重ねた縁高は一人分ずつを分け、盆の干菓子は選び取る余地をつくります。同じ菓子でも器が変われば、客の手の動きと席の速度が変わります。盛り付けとは見た目の構成であると同時に、分け合う行為の設計です。客は自分の分だけを取り、器を次客へ送ります。取りやすい配置は見栄えのためだけでなく、迷いなく分け、盛り崩さず次へ渡すためにも必要です。
季節は、菓子だけで説明しきらない
主菓子も干菓子も、形、色、菓銘によって季節を伝えます。ただし花、掛物、茶碗、菓子のすべてで同じ意匠を繰り返せば、席は説明的になります。菓子が具体的な花を表すなら、器は色だけを響かせる。菓銘が雨を示すなら、形は水滴をそのまま写さない。亭主は一つの菓子を選ぶだけでなく、席全体の情報量を見て、その菓子がどの程度語るべきかを決めます。
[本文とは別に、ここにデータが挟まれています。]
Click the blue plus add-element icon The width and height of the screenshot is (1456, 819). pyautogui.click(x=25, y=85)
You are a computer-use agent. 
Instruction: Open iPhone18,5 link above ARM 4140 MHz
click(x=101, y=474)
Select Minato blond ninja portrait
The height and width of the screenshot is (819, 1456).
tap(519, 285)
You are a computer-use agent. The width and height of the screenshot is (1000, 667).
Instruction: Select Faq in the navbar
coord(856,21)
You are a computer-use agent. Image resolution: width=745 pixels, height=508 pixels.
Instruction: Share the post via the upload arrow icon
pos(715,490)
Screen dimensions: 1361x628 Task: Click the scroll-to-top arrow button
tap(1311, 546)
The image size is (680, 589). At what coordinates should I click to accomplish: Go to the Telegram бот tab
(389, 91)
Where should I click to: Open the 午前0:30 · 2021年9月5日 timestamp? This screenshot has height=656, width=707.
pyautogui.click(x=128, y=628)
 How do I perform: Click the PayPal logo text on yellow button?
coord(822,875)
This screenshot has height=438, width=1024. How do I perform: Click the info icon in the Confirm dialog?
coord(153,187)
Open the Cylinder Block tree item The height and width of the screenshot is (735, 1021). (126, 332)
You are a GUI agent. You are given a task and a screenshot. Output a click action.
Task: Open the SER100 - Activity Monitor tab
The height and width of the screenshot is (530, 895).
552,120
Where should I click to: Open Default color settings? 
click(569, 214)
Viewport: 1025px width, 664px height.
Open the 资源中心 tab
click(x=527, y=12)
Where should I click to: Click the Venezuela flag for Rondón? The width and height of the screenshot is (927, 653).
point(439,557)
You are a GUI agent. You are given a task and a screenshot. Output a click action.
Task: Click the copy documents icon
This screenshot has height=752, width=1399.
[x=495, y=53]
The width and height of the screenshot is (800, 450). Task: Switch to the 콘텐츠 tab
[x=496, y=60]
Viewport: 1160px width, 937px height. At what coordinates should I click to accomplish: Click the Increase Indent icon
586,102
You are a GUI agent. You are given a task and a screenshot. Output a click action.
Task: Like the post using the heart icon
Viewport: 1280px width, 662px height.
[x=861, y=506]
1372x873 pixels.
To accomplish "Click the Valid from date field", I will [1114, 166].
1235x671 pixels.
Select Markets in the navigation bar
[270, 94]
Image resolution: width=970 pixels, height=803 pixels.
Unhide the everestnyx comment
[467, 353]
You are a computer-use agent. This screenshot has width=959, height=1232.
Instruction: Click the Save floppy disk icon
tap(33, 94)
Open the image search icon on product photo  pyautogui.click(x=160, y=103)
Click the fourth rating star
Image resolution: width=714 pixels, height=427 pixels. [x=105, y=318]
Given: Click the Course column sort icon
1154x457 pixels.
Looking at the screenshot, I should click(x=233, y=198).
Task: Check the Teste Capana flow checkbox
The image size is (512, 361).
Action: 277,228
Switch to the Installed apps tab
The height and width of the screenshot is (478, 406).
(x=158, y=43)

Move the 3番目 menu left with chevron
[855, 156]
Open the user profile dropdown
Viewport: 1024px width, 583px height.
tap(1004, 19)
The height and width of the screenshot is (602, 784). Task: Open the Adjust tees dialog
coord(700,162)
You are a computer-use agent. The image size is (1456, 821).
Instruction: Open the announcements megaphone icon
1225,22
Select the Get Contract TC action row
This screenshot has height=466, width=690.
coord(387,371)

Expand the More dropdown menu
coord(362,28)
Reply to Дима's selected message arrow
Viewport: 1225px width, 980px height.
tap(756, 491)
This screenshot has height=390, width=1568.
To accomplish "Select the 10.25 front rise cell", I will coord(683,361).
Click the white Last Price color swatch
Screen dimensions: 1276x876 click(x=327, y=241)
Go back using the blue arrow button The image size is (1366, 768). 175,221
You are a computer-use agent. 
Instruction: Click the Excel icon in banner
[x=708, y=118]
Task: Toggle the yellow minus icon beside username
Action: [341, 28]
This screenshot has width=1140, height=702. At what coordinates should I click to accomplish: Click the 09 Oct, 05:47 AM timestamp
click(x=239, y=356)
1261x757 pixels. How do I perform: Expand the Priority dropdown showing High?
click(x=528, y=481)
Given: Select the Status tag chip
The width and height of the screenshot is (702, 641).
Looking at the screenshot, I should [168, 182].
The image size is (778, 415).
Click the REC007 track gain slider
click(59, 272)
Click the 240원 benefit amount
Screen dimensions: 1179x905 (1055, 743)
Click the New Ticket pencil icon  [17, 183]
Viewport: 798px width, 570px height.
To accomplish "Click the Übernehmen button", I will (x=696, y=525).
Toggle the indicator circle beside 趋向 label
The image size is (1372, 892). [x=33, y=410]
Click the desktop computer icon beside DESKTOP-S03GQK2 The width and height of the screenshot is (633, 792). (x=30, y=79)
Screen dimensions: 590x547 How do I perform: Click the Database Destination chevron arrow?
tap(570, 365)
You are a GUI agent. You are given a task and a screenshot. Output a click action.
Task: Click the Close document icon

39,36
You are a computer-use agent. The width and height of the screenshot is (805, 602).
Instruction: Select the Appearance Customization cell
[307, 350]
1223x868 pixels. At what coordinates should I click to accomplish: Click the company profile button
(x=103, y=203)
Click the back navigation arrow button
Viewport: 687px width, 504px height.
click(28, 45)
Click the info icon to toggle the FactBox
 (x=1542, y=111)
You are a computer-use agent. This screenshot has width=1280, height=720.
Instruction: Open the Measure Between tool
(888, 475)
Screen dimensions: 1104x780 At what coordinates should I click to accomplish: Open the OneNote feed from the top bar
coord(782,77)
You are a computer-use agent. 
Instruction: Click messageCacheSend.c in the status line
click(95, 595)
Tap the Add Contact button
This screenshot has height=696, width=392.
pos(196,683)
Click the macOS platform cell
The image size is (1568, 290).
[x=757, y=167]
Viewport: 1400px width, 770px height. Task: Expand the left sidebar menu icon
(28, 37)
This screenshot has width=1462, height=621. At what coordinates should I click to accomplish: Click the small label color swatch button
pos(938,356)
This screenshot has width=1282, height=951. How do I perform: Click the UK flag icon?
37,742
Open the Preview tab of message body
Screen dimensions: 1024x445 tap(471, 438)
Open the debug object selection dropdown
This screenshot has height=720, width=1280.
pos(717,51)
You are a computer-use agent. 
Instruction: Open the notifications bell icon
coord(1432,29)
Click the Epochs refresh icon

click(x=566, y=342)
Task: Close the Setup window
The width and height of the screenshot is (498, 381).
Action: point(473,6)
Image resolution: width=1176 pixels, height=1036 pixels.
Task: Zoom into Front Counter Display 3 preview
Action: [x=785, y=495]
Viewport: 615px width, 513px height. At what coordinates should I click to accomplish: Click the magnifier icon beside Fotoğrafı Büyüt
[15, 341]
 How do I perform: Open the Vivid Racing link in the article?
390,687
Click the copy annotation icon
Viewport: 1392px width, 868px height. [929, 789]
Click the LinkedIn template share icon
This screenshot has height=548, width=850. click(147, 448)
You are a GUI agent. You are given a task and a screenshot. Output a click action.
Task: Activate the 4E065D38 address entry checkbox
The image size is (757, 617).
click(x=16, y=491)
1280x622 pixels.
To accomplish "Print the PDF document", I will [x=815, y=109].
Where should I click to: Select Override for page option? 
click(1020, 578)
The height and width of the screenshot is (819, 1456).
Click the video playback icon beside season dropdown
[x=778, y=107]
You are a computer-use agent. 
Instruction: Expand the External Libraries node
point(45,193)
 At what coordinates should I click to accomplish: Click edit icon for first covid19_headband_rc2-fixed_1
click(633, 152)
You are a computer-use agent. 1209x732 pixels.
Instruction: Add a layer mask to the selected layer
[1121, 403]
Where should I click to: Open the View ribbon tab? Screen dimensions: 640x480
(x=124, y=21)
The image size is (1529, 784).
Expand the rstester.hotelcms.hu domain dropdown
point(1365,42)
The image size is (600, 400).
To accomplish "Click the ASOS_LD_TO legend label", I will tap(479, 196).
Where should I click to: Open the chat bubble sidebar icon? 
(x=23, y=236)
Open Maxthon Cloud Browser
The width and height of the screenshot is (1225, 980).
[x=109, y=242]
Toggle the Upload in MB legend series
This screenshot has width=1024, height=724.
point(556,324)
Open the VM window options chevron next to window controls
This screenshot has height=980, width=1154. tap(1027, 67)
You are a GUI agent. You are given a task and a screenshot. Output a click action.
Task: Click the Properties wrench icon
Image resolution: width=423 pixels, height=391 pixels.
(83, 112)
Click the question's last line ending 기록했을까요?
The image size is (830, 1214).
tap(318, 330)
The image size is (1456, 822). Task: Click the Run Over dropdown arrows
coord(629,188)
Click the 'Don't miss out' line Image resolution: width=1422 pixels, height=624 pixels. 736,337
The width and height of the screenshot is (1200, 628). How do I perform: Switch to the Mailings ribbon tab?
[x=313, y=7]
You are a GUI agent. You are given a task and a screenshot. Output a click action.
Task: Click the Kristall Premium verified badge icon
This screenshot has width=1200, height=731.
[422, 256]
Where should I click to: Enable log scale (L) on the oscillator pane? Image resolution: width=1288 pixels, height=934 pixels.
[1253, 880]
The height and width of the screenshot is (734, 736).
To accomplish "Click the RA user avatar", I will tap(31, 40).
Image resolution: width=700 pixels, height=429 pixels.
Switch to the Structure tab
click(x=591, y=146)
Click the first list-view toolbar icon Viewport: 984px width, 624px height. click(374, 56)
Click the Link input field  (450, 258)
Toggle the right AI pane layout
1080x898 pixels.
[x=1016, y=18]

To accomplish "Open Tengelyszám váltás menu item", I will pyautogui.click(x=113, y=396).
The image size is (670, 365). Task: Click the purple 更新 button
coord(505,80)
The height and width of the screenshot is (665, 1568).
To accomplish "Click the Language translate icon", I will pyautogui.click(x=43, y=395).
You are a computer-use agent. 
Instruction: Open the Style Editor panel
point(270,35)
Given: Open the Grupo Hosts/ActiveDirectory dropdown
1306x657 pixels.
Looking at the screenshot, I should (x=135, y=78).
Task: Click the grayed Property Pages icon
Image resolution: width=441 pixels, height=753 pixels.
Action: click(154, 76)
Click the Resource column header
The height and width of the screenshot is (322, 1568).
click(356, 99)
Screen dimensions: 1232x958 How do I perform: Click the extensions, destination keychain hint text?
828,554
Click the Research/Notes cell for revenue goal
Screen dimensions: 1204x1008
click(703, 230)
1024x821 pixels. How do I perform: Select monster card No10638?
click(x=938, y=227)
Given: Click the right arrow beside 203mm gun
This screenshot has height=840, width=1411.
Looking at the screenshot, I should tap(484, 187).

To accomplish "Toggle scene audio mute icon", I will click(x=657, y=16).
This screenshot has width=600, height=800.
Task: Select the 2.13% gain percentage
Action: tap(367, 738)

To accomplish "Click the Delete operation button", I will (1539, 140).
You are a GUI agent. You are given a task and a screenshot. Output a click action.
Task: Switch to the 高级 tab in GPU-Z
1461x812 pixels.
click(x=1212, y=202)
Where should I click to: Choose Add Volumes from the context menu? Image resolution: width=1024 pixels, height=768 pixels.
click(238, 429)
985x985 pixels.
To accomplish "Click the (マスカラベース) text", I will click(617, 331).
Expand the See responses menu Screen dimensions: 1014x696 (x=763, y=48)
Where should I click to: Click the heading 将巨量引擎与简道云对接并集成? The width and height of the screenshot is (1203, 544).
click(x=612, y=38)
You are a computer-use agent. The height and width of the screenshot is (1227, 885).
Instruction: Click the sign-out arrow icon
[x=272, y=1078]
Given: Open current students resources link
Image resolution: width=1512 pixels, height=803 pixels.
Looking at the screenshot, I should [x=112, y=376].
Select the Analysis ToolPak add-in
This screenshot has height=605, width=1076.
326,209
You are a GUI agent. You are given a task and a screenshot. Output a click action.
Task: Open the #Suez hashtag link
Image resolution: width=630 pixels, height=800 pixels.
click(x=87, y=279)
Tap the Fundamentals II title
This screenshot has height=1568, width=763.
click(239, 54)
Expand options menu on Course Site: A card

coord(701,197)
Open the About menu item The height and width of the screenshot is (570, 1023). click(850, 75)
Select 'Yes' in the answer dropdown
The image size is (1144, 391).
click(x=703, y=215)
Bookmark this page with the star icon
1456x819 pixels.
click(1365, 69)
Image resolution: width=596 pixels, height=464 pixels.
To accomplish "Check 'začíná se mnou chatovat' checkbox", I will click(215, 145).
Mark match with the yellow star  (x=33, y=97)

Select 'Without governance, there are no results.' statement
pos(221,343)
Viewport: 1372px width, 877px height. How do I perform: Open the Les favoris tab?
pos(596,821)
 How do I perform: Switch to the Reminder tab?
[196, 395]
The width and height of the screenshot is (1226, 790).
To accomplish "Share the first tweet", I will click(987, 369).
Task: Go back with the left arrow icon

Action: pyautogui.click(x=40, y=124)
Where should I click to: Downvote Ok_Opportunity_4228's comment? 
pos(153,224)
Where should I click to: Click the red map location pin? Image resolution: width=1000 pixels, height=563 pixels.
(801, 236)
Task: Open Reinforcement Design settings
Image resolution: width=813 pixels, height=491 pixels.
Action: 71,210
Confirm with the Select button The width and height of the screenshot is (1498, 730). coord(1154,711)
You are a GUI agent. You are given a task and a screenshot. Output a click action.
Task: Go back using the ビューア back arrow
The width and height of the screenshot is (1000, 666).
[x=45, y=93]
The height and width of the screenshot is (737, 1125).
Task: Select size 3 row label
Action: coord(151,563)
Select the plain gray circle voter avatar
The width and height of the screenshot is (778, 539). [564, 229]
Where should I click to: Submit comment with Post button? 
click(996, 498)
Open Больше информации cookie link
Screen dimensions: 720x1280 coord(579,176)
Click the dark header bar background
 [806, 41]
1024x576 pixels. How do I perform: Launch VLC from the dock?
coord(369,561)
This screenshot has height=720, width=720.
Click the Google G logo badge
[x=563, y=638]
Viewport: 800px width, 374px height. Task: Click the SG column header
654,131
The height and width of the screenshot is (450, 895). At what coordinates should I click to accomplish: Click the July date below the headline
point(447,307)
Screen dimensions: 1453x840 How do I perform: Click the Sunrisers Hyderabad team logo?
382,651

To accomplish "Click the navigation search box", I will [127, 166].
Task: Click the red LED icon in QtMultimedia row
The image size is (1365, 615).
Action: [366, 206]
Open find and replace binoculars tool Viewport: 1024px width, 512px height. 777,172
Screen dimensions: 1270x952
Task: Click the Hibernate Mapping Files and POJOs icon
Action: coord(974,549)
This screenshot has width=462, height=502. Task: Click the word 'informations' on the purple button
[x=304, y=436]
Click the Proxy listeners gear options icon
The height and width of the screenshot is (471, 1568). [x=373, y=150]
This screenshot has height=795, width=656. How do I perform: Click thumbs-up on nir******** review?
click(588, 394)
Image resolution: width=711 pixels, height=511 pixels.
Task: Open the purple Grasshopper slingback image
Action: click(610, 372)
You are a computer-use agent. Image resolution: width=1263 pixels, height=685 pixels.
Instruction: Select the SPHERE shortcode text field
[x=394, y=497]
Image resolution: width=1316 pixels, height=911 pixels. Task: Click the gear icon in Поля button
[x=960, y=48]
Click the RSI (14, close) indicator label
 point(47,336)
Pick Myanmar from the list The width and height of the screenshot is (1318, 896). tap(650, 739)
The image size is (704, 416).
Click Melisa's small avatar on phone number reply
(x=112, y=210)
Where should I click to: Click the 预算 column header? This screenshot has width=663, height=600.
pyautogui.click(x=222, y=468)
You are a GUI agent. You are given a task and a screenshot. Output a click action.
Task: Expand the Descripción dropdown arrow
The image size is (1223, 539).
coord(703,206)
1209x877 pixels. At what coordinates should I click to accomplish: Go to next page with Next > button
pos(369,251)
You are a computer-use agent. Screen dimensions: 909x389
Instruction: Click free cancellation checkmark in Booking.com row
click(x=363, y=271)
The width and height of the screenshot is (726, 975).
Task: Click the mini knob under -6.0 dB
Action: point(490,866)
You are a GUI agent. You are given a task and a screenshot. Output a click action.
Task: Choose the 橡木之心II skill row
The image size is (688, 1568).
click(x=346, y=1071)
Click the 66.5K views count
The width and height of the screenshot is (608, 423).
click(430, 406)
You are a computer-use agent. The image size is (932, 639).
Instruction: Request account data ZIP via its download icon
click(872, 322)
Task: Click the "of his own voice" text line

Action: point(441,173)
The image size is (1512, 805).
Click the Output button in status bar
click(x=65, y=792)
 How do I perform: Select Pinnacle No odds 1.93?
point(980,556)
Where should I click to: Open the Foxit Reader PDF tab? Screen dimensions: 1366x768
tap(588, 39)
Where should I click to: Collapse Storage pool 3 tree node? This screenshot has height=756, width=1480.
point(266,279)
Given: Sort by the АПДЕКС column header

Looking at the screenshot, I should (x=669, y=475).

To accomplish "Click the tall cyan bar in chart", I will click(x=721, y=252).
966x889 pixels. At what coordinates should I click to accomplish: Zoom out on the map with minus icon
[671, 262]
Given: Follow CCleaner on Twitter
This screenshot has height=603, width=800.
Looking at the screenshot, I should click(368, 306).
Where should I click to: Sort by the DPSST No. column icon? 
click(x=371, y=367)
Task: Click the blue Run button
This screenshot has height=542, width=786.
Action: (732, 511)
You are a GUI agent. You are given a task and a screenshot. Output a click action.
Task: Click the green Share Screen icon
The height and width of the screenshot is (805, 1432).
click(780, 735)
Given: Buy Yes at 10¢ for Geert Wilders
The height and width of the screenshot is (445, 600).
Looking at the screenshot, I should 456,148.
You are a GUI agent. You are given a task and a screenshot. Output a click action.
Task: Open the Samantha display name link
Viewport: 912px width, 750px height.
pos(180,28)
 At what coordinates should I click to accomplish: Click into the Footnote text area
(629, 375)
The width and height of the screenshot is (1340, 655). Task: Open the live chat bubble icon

季節感は、モチーフの数ではなく、要素同士の距離から生まれます。菓子職人がつくり込みすぎないよう手を止め、亭主が取り合わせで余白を残す。二段階の編集が、客の想像を開きます。菓銘を聞く前と後で、同じ色と形が別の景色に見えることがあります。言葉は菓子へ説明を貼るのでなく、客の記憶から季節を呼び出す小さな手掛かりになります。
食べる順番まで含めて、菓子を見る
店頭の菓子は単体で並びますが、茶席では、菓子を取る、見る、菓銘を聞く、切る、食べる、茶を飲むという順序があります。主菓子なら中立を挟み、時間が経ってから濃茶と結びつきます。干菓子なら薄茶の点前と会話の近くで軽く働きます。写真だけで選ぶと、形の美しさへ注意が偏ります。実際には、懐紙に置いた大きさ、指や黒文字との距離、口に入れた後の消え方までが菓子のデザインです。
次に茶席の菓子を見るときは、何を表した形かを当てるだけでなく、その甘さが次の茶をどう変え、器が客の手をどう動かすかまで追ってください。菓子を先に食べるのは、抹茶の苦味を消すためだけではありません。甘味と苦味の順序によって、一方だけでは得られない味の輪郭が生まれます。
結び|甘味は、一碗の前に時間を整える
主菓子と干菓子は、水分や材料だけで分かれるのではありません。量感のある主菓子は、懐石の後に置かれ、中立を経て濃茶を迎える味覚をつくります。小さく軽い干菓子は、薄茶と会話の時間を邪魔せず、季節の気配を添えます。縁高、食篭、盆といった器は、菓子の見え方だけでなく、客の取り方と席の速度を導きます。次に菓子を選ぶときは、その一個が美しいかだけでなく、どの茶の前に、どの器で、どれほどの余韻を残したいかを考えてみてください。
甘味は茶の脇役として小さくなるのではなく、一碗が最もよく届く時間を先に整えることで、独自の役割を果たしています。菓子が消えた後も、器の余白と菓銘の記憶が残ります。食べてなくなる物を使って季節を伝えるからこそ、茶席の景色は所有物ではなく体験として残ります。主菓子と干菓子を二種類の甘味として並べるだけでは、茶席での違いは見えません。
どの茶の前に、どの器で、どのように分けるか。味は単体で完成するのではなく、前後の順序と人の動きによって役割を持ちます。食をデザインするとは、見た目を飾ることではなく、味わう時間全体を組み立てることなのです。